Children play to learn farming risks
2:00 PM Thursday Aug 27, 2015 Add a comment


Rosie the cow, mascot for the educational programme and game, teaches players the basic farming activities as well as how to avoid falling into pitfalls.

A new free online farm safety game that children can play on smartphones, computers and tablets is the latest innovation in the quest to improve farm safety.

Industry body DairyNZ's cowbassador, Rosie the Cow, has teamed up with WorkSafe and ACC to create Farm Rules!, an engaging way for primary school children to learn about the risks involved with certain farm activities and how to minimise or avoid them.

Farm Rules! has children tackling the challenges of farm life.

From driving tractors and avoiding cow pats, players learn how to navigate through challenges to win the most points. With bright graphics and plenty of sneaky scenarios, players get to move cows, drive quad bikes and tractors, fix broken fences and spray gorse, all while avoiding surprise dangers.

The computer game is being rolled out as part of DairyNZ's education programme for children.

DairyNZ's brand marketing manager, Andrew Fraser, says he thinks that the game will encourage some interesting conversations between kids and their parents.

"We all know how our children very quickly challenge us based on what they have learnt or seen. Children do a lot of their learning online now and games are a great way of interacting with them about various issues.

"We think we'll reach a lot of adults with a game like this in a roundabout kind of way.

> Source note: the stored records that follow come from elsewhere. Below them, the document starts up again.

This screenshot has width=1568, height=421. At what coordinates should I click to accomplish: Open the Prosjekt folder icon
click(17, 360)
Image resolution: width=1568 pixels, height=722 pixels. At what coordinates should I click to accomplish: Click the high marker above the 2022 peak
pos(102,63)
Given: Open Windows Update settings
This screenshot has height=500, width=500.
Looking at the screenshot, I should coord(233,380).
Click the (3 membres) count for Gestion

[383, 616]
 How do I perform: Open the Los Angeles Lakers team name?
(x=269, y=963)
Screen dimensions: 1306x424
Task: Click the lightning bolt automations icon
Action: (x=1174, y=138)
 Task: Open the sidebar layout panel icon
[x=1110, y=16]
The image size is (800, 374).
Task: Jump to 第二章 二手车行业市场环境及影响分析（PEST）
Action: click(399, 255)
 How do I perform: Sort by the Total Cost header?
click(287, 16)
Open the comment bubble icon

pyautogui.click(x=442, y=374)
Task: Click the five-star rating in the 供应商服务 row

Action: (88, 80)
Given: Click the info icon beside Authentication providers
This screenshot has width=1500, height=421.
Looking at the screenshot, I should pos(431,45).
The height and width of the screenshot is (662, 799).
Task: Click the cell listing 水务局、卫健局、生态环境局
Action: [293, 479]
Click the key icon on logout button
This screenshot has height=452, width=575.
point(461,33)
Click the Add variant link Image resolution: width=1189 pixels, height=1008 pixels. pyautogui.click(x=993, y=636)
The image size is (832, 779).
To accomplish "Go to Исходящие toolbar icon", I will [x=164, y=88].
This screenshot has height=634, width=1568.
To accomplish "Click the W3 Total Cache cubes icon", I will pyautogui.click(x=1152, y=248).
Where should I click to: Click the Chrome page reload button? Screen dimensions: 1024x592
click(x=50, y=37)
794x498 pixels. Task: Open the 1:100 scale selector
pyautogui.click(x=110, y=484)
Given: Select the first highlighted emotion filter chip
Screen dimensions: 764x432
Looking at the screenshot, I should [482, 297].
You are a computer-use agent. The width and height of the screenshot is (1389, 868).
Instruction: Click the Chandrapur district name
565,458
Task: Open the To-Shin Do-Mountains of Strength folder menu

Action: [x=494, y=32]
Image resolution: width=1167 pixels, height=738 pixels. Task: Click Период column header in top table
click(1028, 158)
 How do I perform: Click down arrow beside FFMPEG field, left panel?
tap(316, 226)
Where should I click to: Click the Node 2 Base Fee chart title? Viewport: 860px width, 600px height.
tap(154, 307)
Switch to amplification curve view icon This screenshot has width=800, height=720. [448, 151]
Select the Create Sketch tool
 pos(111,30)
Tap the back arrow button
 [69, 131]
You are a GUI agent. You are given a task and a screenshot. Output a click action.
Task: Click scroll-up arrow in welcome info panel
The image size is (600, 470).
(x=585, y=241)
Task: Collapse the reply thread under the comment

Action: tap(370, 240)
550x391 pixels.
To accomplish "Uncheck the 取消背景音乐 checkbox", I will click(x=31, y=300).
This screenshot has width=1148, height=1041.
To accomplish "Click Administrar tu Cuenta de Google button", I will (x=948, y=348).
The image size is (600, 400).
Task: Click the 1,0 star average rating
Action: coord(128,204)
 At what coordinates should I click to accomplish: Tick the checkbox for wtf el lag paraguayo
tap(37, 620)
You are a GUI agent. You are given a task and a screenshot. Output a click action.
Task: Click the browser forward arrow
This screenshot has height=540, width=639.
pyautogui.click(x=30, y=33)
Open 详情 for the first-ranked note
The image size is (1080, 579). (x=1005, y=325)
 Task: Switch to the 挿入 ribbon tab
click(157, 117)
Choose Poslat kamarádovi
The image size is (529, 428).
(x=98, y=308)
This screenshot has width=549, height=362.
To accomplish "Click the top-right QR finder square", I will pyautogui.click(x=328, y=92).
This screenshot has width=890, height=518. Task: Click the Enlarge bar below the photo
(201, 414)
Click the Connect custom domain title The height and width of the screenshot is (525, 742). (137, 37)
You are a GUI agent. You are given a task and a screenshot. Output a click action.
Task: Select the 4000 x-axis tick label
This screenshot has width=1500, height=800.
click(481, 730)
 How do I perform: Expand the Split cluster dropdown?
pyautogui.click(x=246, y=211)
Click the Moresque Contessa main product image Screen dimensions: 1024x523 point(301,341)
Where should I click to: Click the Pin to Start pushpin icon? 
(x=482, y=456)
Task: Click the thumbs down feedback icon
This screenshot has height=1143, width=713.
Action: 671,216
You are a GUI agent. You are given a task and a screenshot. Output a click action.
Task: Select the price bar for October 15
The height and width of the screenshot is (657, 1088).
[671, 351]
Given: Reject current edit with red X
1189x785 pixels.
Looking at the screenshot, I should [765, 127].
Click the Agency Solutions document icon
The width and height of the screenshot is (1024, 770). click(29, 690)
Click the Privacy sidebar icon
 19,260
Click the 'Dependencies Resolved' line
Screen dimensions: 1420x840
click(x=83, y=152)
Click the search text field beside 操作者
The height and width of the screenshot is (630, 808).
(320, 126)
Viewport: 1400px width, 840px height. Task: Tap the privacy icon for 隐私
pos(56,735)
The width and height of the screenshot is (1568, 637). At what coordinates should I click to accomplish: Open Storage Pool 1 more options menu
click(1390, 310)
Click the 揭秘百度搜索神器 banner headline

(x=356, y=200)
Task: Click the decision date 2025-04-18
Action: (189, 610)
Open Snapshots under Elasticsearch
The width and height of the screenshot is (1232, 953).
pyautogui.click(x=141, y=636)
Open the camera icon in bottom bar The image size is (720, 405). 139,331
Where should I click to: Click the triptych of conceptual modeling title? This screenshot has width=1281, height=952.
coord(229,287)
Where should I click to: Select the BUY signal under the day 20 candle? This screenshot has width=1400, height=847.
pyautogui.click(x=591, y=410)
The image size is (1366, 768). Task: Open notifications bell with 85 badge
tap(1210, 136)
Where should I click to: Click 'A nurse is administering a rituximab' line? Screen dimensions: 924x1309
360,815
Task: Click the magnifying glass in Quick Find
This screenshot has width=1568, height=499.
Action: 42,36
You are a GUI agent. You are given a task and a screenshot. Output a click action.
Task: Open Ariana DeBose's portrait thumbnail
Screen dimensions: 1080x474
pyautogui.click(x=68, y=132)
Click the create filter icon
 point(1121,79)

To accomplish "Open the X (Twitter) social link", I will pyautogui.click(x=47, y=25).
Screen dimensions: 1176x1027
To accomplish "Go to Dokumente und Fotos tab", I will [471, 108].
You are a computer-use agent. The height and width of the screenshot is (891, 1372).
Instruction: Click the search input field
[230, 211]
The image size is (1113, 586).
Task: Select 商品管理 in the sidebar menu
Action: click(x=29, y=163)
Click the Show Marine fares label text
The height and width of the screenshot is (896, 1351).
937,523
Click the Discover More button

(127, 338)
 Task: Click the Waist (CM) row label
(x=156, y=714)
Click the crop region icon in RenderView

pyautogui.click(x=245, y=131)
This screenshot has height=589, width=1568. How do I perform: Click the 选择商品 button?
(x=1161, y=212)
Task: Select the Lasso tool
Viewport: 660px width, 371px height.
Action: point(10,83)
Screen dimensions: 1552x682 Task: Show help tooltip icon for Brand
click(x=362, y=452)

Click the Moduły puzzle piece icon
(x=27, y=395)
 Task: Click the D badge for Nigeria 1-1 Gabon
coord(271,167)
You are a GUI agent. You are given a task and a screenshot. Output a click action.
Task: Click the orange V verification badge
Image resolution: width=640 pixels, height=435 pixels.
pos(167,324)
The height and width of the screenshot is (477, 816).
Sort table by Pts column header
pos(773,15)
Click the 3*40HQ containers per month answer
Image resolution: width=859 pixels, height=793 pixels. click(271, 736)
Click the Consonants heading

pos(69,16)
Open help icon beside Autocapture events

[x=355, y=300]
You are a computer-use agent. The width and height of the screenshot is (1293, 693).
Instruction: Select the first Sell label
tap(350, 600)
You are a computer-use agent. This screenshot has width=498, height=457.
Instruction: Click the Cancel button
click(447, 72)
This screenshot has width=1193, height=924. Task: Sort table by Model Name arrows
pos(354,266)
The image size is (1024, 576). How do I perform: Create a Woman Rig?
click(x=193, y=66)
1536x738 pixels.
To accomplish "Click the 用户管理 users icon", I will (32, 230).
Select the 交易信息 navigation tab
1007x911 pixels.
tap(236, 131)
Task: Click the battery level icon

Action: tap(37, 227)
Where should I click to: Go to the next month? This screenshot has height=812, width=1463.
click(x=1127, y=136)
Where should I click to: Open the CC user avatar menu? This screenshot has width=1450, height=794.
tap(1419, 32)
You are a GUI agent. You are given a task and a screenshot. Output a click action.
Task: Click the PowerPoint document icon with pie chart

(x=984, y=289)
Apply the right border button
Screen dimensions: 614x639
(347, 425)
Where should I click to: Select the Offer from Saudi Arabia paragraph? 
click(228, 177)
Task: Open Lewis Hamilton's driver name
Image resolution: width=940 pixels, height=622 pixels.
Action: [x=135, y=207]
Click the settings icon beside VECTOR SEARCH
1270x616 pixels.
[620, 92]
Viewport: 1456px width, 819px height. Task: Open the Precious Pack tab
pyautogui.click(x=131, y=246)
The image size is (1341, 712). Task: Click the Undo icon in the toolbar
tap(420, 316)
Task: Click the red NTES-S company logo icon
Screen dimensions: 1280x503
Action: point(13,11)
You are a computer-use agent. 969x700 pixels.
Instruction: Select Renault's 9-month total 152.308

It will certainly raise awareness and create situations where the kids are advising their parents about what's a risk and how to stay safe on a farm," he says.

"It's also a great way to entertain your kids while helping them learn about how to stay safe on a farm."

Rosie is the cow character DairyNZ uses to help children learn about farming, cows and how milk is produced.

"She has her own Facebook page and visits schools and community events. She is the key educator in our schools programme where we provide a range of online resources for teachers that they can use in classrooms to teach everything from history to science to research skills," Andrew says.

"So far we've also had more than 5500 children visit dairy farmers as part of the Rosie's World Find a Farmer programme and 900 parents have attended one of those farm visits too.

"This is the second computer game we have created and it all helps children, both urban and rural, to learn more about farming and how milk is produced."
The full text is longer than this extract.